> _Challenges_:
A: Please set down the passage of the AutoCAD forum thread that begins at the words "## FatherHooligan (Mar" and stops after "in SUs class.", copying it word for word.
B: Decide whether each statement agrees with the AutoCAD forum thread, giving yes or no and quoting the words of the thread that settle it. (i) DanYo paid $75 for the copy of Autocad release 14. (ii) FatherHooligan began using AutoCAD at around version 10. (iii) matter says bit torrent sites offer AutoCAD 2008 with a keygen.

> _Document text_:

——————

# Autocad release 14



## DanYo (Jun 30, 2007)

Hello

The end of May, laws have changed in selling used copies of software. I recently bought a copy of Autocad release 14 on ebay for $75 … yes it is a 90's version, but it still is the best of the best. CD came with all the disk codes and numbers to install and is fully upgradeable.

Great deal considering it retailed for a couple thousand bucks when it came out.

Regards

DAN


----------



## FatherHooligan (Mar 27, 2008)

Man, using AutoCAD14 in the 21st century is a blast from the past…kind of building something only using hand tools LOL. Best is subjective, what do you want to do with it, do you really need a CAD program or is SU sufficiently sophisticated for what you are doing? I've used many versions of Acad (starting around v10) and really like some of the capabilities but I don't think you can beat SU for ramping up and quickly creating a workable drawing. I guess you could google for CAD programs but I would be surprised if there is anything in SUs class.


----------



## matter (Jan 30, 2008)

There's bit torrent sites that have AutoCAD 2006 with keygen

Google AutoCAD/torrent, or go to ISOhunt.com and do a search.

Torrents are quasi-legal because you aren't sharing a whole file or program, just collecting little pieces and assembling them. Kind of like a DIY CAD kit


----------



## DanYo (Jun 30, 2007)

——————

> _Supplied material_:
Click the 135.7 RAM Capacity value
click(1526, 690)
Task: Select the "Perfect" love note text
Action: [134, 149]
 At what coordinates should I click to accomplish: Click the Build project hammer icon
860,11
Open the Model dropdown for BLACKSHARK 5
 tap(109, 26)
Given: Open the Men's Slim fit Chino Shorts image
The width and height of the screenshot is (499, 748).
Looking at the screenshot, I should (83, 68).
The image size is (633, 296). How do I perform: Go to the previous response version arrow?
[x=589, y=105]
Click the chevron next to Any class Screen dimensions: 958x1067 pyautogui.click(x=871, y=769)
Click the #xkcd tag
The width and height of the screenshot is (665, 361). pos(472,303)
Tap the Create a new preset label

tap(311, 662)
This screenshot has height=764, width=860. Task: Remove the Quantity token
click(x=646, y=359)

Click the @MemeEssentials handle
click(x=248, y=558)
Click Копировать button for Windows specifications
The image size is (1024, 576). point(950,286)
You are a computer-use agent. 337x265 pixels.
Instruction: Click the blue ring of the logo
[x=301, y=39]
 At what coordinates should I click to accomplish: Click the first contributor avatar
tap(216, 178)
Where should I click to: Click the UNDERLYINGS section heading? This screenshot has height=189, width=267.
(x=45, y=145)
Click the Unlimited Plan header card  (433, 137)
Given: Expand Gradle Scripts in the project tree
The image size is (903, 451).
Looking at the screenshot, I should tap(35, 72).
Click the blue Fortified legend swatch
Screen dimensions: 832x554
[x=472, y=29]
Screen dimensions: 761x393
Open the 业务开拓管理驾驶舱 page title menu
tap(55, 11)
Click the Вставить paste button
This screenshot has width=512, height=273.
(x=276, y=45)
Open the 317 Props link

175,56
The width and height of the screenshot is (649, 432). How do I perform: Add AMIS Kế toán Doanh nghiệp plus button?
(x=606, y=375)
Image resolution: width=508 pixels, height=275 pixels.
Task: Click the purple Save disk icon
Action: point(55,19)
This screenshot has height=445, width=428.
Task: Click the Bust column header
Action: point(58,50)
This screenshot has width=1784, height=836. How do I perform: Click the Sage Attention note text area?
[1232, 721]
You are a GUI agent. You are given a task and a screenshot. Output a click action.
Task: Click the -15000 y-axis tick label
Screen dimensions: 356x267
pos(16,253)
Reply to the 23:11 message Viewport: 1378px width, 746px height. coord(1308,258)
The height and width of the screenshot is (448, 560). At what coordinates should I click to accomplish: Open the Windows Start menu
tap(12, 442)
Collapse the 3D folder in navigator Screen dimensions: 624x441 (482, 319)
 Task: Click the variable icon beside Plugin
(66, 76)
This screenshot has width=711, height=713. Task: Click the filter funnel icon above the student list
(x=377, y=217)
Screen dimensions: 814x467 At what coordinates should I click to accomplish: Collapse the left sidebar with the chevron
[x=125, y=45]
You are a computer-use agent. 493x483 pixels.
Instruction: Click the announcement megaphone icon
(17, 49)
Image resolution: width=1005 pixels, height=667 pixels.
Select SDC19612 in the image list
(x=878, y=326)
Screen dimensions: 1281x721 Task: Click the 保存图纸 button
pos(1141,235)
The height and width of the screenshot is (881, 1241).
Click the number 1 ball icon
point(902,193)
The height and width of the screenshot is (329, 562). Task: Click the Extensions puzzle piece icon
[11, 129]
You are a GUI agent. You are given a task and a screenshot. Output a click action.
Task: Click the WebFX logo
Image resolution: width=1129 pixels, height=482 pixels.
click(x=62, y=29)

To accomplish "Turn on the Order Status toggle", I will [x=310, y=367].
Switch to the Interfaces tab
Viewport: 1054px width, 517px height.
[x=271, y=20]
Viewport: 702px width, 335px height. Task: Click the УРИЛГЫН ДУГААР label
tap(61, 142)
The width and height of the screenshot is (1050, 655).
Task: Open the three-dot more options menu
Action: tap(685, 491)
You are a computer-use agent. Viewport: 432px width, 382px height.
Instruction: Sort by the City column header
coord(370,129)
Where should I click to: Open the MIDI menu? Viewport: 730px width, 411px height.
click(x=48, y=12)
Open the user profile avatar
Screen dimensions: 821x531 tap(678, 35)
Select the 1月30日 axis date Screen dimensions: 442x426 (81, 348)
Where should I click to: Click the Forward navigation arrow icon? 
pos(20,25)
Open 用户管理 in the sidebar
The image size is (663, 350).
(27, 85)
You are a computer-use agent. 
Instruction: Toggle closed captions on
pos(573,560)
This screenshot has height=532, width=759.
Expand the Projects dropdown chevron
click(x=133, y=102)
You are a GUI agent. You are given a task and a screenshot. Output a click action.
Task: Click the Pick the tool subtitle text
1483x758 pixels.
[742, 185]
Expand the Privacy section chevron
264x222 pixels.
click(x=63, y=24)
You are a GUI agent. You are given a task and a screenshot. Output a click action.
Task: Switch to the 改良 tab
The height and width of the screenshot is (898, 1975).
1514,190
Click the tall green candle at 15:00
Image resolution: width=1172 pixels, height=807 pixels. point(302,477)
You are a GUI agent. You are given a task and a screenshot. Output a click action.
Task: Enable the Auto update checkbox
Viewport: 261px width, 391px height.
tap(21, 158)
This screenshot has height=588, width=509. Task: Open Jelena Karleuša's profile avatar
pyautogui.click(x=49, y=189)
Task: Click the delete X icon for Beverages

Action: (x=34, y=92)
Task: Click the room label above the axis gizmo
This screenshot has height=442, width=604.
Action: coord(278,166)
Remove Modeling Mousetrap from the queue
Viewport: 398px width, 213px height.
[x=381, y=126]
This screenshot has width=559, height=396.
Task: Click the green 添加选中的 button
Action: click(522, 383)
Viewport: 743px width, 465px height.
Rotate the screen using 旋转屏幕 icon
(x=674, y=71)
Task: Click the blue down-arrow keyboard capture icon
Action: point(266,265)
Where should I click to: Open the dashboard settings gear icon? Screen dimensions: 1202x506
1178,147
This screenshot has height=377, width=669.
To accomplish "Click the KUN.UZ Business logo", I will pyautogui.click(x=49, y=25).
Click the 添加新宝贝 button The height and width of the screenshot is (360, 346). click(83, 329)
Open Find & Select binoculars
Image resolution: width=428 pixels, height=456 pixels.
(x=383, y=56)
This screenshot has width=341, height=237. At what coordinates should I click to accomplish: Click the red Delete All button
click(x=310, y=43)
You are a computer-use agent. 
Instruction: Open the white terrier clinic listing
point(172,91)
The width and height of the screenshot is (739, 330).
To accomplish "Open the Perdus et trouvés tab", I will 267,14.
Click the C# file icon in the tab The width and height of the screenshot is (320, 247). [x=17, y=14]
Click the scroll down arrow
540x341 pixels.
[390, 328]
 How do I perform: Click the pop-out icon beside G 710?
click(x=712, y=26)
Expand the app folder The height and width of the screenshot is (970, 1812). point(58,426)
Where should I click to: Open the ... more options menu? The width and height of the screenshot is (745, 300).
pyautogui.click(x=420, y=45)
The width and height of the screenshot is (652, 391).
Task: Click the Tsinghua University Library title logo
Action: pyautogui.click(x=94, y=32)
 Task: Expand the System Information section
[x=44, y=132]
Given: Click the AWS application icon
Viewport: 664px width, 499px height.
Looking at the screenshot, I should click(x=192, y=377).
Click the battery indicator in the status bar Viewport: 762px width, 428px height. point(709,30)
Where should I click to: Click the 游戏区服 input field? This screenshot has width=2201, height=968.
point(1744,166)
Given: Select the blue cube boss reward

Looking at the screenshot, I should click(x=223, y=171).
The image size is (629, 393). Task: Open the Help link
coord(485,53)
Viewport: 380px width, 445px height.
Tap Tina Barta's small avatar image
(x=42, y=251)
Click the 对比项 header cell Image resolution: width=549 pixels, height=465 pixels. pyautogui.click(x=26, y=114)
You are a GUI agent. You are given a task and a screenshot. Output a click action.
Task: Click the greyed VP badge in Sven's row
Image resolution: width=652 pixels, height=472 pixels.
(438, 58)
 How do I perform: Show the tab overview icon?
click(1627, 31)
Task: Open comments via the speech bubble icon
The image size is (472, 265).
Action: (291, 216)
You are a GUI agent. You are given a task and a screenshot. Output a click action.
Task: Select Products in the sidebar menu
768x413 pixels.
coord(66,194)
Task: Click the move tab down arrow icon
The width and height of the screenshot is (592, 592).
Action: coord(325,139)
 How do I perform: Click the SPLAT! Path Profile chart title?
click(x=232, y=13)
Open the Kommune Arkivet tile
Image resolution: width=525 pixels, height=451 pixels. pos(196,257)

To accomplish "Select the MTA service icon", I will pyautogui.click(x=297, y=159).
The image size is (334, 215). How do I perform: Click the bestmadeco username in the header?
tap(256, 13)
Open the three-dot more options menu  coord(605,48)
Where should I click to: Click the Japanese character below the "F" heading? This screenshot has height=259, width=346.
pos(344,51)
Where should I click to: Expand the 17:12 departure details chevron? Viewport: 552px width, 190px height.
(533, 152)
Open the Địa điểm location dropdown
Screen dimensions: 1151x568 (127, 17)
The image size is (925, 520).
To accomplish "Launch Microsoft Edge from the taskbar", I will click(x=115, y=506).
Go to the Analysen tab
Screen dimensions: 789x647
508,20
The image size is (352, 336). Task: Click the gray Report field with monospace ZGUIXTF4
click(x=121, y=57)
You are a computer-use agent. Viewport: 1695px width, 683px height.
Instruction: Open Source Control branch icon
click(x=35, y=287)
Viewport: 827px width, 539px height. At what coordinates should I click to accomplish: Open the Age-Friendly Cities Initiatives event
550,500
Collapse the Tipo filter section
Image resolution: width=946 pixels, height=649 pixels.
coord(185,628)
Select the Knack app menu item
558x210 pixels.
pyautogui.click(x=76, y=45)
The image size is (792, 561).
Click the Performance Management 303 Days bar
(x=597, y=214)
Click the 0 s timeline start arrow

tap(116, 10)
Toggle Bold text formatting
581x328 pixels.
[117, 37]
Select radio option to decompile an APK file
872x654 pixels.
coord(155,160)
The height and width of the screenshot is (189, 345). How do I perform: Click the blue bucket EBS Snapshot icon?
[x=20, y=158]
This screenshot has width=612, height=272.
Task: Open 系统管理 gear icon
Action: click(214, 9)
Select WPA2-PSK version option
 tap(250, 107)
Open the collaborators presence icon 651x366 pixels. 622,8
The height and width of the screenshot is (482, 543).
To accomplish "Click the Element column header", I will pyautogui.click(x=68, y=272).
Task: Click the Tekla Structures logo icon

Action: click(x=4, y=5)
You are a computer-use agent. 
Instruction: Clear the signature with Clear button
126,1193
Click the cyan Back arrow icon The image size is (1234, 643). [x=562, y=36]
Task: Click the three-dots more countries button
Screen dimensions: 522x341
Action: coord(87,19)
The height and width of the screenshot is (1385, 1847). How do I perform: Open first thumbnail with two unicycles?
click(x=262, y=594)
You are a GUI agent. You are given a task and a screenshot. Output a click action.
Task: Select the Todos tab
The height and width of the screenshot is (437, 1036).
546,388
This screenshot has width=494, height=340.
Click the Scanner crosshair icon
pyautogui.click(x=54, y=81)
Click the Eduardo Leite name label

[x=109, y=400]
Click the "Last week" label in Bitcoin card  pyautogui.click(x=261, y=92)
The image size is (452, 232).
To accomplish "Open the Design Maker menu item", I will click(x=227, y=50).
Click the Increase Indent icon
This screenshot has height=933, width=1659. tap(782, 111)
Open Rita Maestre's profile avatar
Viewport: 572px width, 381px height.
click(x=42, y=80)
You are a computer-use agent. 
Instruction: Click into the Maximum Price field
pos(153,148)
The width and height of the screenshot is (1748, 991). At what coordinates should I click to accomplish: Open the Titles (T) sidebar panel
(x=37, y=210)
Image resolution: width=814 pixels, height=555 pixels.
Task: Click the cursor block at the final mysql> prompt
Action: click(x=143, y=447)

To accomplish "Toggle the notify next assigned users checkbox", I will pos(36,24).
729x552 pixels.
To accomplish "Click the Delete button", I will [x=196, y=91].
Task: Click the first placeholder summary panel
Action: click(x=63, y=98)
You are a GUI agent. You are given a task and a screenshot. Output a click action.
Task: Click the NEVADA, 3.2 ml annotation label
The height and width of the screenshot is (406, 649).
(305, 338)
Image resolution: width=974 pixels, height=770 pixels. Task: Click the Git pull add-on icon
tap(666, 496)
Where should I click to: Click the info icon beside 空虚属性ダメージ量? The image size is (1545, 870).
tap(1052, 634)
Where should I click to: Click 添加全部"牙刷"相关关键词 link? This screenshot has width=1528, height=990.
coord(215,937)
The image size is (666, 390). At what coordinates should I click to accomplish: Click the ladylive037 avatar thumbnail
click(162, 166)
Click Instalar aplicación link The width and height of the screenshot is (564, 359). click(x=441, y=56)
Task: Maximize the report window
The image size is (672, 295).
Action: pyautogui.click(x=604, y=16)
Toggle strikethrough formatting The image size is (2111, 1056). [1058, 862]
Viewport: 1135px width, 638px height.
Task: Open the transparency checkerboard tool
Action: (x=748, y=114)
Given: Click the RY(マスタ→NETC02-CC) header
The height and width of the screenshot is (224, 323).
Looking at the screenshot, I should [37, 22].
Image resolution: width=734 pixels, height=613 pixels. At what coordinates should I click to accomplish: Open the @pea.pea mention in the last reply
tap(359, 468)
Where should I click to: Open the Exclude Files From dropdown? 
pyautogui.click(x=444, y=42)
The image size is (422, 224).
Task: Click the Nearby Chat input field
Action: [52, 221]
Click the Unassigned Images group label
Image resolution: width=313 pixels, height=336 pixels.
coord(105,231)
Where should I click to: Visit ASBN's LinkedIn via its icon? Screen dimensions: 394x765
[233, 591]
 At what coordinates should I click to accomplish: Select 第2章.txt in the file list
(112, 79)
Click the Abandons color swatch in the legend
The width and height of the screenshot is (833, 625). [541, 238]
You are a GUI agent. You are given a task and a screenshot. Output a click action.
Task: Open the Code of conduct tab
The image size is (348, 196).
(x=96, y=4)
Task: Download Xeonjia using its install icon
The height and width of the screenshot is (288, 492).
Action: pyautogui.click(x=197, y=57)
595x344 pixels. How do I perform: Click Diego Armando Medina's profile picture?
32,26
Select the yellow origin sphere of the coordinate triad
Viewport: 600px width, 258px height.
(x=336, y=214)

——————

> _List of solutions_:
A:
## FatherHooligan (Mar 27, 2008)

Man, using AutoCAD14 in the 21st century is a blast from the past…kind of building something only using hand tools LOL. Best is subjective, what do you want to do with it, do you really need a CAD program or is SU sufficiently sophisticated for what you are doing? I've used many versions of Acad (starting around v10) and really like some of the capabilities but I don't think you can beat SU for ramping up and quickly creating a workable drawing. I guess you could google for CAD programs but I would be surprised if there is anything in SUs class.

B:
(i) Yes: "I recently bought a copy of Autocad release 14 on ebay for $75"
(ii) Yes: "I've used many versions of Acad (starting around v10)"
(iii) No: "There's bit torrent sites that have AutoCAD 2006 with keygen"